Canoff 01/12/2023
Cova 312 | Daniela Arbex - Um livro-reportagem sobre a Ditadura Militar no Brasil (1964-1985).
Daniela Arbex, ao deparar-se com uma manchete que anunciava a aprovação do processo indenizatório do governo de Minas Gerais destinado às vítimas da ditadura militar (1964-1985), teve seu interesse aguçado pela história e percebeu que ainda não havia contribuído com reportagens sobre o assunto. Era o início de uma investigação que Arbex imaginava ser tranquila devido à quantidade de informações, mas revelou-se uma busca exaustiva, repleta de dados desconhecidos pela mídia e por todos os órgãos governamentais.

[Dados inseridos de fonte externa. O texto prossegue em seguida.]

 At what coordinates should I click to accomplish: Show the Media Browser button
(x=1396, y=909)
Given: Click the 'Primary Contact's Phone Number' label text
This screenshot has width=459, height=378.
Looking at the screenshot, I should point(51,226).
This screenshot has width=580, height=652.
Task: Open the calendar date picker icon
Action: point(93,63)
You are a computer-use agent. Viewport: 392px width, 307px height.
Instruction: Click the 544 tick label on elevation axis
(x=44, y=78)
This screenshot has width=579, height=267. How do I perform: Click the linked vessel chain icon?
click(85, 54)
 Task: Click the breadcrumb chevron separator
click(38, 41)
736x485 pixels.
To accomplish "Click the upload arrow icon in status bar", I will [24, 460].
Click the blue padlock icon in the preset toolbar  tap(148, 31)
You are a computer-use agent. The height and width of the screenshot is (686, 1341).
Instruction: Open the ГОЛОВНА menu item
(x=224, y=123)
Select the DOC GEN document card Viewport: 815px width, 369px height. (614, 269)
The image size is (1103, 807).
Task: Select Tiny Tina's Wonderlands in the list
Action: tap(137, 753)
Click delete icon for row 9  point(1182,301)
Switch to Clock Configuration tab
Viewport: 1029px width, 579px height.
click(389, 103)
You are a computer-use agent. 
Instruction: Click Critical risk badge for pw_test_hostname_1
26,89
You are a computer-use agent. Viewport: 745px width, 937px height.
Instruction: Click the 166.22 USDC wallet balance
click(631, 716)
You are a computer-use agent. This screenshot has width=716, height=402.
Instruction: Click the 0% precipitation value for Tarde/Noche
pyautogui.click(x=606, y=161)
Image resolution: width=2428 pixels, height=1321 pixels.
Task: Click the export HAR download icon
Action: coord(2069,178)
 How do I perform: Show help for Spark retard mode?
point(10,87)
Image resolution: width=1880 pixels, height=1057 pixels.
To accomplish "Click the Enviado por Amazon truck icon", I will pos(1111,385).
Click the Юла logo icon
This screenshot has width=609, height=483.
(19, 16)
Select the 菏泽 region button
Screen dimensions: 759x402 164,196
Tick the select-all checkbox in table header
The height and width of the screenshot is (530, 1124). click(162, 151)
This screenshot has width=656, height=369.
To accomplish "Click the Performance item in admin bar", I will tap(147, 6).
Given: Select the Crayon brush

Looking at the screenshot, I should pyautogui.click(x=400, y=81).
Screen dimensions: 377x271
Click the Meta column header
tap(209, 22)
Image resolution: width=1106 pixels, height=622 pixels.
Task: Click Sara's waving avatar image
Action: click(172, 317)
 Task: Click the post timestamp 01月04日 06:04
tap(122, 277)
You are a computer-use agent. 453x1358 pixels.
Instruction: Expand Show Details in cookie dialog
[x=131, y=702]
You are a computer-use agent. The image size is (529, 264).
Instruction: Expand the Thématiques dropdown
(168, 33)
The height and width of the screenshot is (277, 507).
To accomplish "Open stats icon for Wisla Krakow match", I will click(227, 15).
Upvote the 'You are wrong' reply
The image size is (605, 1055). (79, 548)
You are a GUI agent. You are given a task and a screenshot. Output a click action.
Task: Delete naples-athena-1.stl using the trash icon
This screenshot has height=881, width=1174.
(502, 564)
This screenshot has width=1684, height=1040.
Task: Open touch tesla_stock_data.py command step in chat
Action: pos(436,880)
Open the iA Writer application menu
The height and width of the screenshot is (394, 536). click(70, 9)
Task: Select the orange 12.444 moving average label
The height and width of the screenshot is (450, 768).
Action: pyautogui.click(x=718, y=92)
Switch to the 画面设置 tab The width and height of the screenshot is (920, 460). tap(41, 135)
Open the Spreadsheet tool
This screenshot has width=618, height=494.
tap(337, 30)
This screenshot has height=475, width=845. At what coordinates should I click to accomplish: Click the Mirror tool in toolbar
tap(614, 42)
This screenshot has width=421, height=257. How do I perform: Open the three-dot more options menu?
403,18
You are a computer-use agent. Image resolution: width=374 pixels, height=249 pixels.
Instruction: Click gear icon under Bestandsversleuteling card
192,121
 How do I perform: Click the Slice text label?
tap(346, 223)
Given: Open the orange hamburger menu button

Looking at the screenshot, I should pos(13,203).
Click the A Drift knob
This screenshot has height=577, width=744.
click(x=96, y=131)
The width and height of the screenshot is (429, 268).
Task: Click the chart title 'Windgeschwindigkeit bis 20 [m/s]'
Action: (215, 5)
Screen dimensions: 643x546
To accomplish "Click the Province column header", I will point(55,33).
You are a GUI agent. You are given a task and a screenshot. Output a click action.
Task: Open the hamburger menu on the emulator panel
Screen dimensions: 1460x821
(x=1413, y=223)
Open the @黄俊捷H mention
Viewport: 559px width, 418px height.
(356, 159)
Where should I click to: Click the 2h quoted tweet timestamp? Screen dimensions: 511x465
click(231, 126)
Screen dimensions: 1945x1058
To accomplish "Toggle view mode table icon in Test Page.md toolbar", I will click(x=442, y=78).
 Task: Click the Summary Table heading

O livro reúne as histórias de dezenas de prisioneiros e suas experiências desde que decidiram rebelar-se contra o sistema vigente na época. Simultaneamente aos relatos, Arbex depara-se com um mistério que perdurou por décadas: o paradeiro do corpo de Milton Soares de Castro, um guerrilheiro do Movimento Nacionalista Revolucionário (MNR), morto no presídio de Linhares após supostamente ter se suicidado dentro de sua cela, após passar por horas de interrogatório. A família de Milton não aceitava a versão oficial e acusava os militares de assassinato. Enquanto a história de Milton é contada, a autora aborda a história de outros revolucionários e interliga as narrativas de uma forma que apenas ela consegue fazer. Os livros de Arbex são marcados por investigações intermináveis, reunião de dezenas de vítimas e testemunhas. Nos primeiros capítulos, ela aparenta se perder devido ao contexto gigantesco que atribui aos seus livros, mas, no fim, as histórias se encaixam, e você nota que ela tem total controle da narrativa e dirige suas histórias como ninguém.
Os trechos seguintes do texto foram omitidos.